The Science Journal of the American Association for Respiratory Care

1997 OPEN FORUM Abstracts

TIDAL VOLUME DELIVERY OF A PROTOTYPE INFANT HFV DEVICE.

Kelvin D MacDonald, RRT, Peter B Wang, RRT, Kaiser Permanente Medical Center, Los Angeles. Dennis L Vinson, RCP. Childrens Hospital, Los Angeles.

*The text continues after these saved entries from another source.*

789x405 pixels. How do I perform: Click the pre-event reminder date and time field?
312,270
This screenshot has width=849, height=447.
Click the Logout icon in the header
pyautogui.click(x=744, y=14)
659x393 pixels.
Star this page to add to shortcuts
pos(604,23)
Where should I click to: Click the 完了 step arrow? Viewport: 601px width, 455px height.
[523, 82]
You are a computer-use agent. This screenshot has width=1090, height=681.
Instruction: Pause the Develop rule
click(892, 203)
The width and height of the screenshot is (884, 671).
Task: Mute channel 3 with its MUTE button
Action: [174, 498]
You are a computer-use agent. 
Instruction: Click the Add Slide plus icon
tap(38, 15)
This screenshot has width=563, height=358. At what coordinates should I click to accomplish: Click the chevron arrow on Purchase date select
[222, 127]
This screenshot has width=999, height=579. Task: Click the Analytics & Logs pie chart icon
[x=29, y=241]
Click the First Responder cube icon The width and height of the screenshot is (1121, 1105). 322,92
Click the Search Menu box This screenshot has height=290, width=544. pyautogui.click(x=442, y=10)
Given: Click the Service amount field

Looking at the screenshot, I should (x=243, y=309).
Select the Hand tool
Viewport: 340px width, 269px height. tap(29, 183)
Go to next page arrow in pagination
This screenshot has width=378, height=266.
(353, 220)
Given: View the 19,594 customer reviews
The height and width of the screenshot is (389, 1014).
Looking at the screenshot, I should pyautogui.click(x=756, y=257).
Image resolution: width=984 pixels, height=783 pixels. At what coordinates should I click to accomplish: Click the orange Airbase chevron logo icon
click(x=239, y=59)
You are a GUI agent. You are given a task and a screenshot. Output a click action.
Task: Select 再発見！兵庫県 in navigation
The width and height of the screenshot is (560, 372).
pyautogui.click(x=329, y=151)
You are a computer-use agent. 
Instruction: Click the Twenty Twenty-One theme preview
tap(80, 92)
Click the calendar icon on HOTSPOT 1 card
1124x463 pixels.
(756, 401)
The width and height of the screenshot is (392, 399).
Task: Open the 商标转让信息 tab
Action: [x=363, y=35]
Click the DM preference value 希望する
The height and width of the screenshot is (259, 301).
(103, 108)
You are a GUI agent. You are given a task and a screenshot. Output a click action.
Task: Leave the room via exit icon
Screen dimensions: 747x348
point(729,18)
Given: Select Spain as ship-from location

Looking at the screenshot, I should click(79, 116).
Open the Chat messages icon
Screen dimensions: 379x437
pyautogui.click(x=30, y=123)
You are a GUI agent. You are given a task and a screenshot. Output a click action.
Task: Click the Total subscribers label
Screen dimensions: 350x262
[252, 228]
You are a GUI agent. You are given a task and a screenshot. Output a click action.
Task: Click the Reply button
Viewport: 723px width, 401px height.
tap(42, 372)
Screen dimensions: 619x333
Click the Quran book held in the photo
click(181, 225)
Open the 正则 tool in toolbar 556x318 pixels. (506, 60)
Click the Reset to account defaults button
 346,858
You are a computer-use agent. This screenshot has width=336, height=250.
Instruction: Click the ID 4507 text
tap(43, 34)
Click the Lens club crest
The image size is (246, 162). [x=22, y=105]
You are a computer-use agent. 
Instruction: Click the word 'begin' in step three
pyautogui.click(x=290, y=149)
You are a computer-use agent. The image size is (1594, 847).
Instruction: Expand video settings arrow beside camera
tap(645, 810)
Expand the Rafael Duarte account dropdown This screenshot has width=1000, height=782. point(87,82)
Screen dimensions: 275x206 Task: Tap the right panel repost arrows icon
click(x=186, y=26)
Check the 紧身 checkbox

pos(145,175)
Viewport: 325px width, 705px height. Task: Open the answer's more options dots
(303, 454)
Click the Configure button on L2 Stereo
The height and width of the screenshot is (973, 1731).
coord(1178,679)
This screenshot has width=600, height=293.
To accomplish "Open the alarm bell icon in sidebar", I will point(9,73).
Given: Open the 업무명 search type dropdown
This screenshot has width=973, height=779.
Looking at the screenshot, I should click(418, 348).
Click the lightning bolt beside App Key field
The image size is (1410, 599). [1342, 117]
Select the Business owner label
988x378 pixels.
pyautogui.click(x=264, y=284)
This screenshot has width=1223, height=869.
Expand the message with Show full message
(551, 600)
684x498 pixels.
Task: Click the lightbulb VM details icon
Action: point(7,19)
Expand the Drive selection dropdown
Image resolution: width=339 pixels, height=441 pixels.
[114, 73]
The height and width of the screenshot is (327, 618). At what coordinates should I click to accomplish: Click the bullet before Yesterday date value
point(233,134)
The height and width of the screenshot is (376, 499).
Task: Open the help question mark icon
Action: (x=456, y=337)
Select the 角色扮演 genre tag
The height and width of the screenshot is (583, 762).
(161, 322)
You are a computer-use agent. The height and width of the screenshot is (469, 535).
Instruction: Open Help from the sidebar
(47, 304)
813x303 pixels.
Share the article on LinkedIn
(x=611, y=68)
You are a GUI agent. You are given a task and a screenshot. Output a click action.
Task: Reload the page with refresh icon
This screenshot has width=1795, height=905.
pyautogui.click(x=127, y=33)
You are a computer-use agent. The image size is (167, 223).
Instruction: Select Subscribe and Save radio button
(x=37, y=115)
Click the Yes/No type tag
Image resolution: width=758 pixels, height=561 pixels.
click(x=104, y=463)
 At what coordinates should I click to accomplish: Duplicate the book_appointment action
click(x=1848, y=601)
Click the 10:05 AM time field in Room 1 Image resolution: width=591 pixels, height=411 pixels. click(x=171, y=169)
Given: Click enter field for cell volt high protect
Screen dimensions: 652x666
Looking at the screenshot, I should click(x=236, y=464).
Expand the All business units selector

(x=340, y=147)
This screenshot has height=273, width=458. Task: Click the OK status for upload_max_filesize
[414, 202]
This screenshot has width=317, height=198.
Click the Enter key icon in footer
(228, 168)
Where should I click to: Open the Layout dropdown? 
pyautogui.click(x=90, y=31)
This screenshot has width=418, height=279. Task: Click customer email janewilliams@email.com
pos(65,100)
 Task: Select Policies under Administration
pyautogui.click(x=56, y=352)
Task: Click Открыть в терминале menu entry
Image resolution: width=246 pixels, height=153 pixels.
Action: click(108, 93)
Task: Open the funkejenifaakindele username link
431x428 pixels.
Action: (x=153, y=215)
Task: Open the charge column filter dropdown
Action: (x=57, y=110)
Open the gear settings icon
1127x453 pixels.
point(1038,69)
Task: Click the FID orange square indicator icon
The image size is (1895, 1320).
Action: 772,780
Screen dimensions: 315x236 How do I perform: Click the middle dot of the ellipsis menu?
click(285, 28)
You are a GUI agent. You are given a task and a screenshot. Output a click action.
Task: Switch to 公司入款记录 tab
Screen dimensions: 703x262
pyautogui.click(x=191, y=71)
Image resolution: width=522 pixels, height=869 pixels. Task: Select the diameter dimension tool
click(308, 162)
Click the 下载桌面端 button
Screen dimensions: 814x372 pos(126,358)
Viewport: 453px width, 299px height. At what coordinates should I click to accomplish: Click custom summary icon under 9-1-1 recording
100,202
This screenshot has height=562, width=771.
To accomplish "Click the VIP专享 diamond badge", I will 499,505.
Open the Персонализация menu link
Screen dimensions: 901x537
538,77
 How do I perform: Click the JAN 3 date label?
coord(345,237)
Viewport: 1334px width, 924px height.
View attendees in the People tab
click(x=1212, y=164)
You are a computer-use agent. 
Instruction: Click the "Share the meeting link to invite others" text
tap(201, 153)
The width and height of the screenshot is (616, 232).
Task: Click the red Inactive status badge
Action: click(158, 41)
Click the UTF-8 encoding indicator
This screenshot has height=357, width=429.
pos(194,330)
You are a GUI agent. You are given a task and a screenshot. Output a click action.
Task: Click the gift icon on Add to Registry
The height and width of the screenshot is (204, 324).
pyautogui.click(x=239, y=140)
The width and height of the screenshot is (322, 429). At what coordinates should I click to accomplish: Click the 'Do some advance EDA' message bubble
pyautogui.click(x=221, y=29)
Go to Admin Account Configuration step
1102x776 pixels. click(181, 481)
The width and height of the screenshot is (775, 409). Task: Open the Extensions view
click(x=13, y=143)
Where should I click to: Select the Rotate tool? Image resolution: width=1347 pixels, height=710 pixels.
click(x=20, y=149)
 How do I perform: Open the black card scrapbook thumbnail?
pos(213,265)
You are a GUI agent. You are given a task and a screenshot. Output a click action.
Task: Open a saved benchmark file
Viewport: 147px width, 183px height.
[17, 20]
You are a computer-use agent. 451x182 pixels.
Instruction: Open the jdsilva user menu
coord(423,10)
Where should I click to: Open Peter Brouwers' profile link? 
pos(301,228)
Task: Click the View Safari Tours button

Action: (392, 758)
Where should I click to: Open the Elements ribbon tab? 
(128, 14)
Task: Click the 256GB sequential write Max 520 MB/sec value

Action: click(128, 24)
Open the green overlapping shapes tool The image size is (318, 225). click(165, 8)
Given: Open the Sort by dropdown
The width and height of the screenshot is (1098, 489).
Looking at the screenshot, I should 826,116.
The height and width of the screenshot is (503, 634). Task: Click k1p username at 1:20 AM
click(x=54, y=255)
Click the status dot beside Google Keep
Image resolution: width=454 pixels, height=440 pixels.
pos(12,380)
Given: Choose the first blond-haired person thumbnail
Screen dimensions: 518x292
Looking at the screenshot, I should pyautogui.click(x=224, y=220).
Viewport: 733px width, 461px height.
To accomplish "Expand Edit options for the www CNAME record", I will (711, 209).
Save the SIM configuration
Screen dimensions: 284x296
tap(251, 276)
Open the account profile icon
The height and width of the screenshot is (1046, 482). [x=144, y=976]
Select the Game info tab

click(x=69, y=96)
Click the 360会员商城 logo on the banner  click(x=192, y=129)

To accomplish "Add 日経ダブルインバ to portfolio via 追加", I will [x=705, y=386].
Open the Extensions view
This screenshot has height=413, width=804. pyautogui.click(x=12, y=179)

Introduction: The Infrasonics Infant Star High Frequency Ventilator has a fixed inspiratory time of 18 msecs during HF ventilation. A new prototype model (950+) of the Infant Star features adjustable inspiratory times of 5 msec increments from 10 to 50 msec. We evaluated this new prototype to see the effect of varying inspiratory time on delivered Vt during HFV of a test lung. Using a precision (+/- 8%) system with a known underestimation bias (Monaco F, et al. 1993 AARC Conf. Open Forum), we sought to measure delivered Vt across a range of amplitude settings with different HFV inspiratory times. Methods: A prototype Nellcor-Puritan Bennett Infant Star 950+ was tested following calibration to factory standards. The device was attached to a 1.0 ml/cm H20 dynamic lung model (Michigan Inst., MI) with a 12 cm long, 3.5 mm I.D. ETT. A hot-wire anemometer ([NVM-I]Allied Medical, Riverside, CA) and pressure line were placed at the proximal wye and interfaced to a Novametrix Ventrak (Wallingford, CT) monitoring system. Frequency, Vt, and amplitude were captured and averaged for a three minute sample by IBM compatible PC. MAP was held at 30 cm H20, with the I.T. adjusted to 20, 35 and 45 msec for the prototype. Values for Vt were recorded at 10 Hz frequency, at the range of amplitude shown in the following tables:

950+ 12 cm 20 cm 40 cm 60 cm 80 cm

(20 msec) 0.8 cc 1.3 cc 2.0 cc 2.3 cc 3.3 cc

(35 msec) 1.4 cc 2.2 cc 3.6 cc 4.0 cc 5.8 cc

(45 msec) 2.0 cc 3.4 cc 5.2 cc 6.4 cc 9.1 cc

Vt as Insp. Time Increases @ 40 cm H2O Amp.

(See original for figure)

A plot of Vt with increasing I.T. shown above demonstrates the near linear (r2=.987) increase in Vt as I.T. is increased. This pattern was seen at all levels of amplitude tested. Conclusion: While measurements of delivered volume in our model cannot indicate clinical effectiveness, our experience suggests the prototype offers significant performance and range of Vt when compared to previous models of the Infant Star HFV. Further development and clinical trials seem warranted.